Hari
ini, aku berjanji bertemu teman lamaku untuk buka bersama. Rencana yang sudah
hampir satu Minggu kami susun ini, akhirnya tercapai juga.
Kami
berjanji bertemu di rumah Auly tepat pukul 5 sore. Aku pun santai karena masih
satu jam dari waktu yang dijanjikan. Tapi, karena terlalu asyik online, aku tak sadar bahwa waktu telah
berlalu hampir 30 menit. Sebuah dering sms, membuyarkan konsentrasi online-ku. Kubuka pesan yang masuk dari
Jengke—sapaan akrabku pada Kelina, teman SMAku.
Gobang, aku udah di
depan rumah Auly.
Aku
terbelalak. Segera kulihat jam di layar hapeku. Takut aku keasyikan online sampai lupa waktu. Tapi aku
langsung menghembus nafas lega, melihat waktu masih menunjukkan pukul 16.30.
Aku
langsung membalas pesan Jengke dan segera bersiap-siap pergi. Tak lupa, aku
pamit pada ibuku.
Sesampainya
di depan rumah Auly, ternyata sepi. Dimana Jengke? Aku langsung menggedor pagar
rumah Auly sambil mengucap salam. Siapa tahu Jengke sudah masuk ke dalam. Sayangnya, sama sekali tak
ada sahutan dari sang punya rumah. Kuputuskan untuk meng-sms Auly.
Ly, aku udah di depan.
Kutunggu
sebentar, tetap tak ada balesan. Aku akhirnya missed call nomor Auly. Tetap tak di angkat. Saat itu, aku melihat kepala
Jengke nongol dari warung seberang rumah Auly.

▸ Tugas Anda
Dalam cerita tentang buka bersama di atas, pukul berapa mereka berjanji bertemu di rumah Auly?

▸ Data yang Diberikan

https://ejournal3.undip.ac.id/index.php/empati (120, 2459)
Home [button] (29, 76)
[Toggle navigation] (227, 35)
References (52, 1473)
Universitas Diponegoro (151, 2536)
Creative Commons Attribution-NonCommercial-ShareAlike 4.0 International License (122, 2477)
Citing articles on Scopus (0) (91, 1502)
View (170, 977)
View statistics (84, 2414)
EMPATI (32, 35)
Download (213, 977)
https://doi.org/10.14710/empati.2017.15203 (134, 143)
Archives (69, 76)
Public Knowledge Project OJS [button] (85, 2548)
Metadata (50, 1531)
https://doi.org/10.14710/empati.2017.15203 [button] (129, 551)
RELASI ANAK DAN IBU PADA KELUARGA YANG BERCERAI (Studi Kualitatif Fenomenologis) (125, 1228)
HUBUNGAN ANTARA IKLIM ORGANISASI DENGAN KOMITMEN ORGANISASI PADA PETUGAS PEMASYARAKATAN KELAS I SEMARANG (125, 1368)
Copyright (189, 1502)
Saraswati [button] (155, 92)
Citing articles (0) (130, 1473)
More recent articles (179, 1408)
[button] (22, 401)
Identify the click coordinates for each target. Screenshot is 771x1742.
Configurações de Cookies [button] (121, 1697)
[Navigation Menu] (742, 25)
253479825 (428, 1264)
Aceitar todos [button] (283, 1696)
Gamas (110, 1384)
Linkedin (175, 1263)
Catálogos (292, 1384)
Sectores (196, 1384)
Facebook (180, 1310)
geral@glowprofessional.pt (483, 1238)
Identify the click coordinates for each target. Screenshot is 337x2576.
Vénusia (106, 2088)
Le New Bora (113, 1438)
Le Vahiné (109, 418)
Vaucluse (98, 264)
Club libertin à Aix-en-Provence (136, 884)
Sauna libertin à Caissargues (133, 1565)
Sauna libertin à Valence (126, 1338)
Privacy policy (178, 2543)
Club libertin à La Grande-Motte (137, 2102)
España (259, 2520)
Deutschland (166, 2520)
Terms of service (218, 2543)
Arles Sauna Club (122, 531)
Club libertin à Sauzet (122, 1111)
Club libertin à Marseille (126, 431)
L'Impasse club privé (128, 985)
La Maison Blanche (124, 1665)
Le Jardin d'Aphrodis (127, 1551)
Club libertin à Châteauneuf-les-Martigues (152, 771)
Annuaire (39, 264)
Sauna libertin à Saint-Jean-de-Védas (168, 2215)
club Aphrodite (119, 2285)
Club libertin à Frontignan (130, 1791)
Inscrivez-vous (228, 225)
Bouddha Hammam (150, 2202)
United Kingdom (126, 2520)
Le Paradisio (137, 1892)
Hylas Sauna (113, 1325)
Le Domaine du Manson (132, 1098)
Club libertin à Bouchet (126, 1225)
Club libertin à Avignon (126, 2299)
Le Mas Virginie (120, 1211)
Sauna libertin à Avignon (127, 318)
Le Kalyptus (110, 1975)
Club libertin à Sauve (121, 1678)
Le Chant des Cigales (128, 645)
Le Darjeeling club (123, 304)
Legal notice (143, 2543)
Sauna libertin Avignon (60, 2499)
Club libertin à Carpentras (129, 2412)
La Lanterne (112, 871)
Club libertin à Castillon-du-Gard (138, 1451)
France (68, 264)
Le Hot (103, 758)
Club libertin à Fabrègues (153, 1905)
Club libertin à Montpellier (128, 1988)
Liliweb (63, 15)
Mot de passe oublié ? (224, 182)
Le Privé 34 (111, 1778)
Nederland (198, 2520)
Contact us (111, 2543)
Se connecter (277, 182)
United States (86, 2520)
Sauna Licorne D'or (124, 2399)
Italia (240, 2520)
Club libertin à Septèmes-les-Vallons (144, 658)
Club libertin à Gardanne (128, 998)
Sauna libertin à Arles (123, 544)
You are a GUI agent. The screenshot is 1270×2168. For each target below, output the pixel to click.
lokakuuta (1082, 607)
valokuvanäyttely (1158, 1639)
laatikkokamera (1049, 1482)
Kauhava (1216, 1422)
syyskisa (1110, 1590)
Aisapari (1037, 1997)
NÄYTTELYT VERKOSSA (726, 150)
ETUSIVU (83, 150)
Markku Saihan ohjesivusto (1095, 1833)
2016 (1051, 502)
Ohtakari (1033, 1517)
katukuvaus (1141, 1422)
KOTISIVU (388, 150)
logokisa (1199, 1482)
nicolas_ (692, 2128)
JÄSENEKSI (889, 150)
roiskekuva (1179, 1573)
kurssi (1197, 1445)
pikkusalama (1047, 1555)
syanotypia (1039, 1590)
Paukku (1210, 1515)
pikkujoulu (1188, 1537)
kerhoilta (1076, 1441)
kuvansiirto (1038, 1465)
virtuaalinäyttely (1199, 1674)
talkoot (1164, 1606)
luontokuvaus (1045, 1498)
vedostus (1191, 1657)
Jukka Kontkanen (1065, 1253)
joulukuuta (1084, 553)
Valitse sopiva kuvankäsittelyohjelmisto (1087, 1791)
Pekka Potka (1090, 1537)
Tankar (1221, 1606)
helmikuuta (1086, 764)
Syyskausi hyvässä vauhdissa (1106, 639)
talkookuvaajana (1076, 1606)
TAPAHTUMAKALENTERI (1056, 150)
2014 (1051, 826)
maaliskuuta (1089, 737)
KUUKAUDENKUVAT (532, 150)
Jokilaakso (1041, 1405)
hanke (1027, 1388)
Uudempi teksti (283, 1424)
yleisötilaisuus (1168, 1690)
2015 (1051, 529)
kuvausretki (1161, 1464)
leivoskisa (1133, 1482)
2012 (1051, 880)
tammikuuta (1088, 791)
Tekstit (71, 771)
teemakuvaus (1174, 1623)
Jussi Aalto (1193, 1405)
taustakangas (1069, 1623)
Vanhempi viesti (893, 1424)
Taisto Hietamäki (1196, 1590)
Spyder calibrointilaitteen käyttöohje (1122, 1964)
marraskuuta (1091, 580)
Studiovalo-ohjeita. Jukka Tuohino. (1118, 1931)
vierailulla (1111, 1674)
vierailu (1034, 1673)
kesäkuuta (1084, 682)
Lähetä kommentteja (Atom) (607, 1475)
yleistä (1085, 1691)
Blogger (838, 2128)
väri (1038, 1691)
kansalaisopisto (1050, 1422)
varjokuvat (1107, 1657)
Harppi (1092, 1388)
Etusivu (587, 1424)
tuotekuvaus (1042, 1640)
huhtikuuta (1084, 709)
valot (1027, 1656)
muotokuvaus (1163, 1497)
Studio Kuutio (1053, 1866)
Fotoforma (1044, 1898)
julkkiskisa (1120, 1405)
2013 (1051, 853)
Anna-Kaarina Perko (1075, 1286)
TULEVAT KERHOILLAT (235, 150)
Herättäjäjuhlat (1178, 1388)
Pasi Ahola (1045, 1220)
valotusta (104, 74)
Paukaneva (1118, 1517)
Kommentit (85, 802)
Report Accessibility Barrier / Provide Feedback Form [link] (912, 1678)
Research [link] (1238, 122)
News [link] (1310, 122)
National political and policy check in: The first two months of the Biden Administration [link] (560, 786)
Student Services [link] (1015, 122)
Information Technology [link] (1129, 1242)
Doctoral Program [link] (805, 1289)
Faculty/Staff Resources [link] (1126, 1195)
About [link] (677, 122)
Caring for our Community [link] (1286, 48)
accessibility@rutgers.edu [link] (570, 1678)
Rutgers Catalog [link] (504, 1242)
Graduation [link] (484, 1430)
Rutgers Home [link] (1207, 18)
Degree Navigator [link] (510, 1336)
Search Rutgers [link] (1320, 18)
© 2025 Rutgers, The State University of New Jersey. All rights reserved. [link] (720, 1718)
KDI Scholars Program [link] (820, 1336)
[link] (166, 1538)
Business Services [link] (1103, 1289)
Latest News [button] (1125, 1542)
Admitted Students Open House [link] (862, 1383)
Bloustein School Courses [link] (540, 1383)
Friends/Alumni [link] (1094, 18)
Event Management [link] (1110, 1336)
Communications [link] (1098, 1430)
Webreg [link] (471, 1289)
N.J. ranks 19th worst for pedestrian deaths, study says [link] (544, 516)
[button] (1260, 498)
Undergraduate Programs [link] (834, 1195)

▸ Jawaban Latihan
Tepat pukul 5 sore.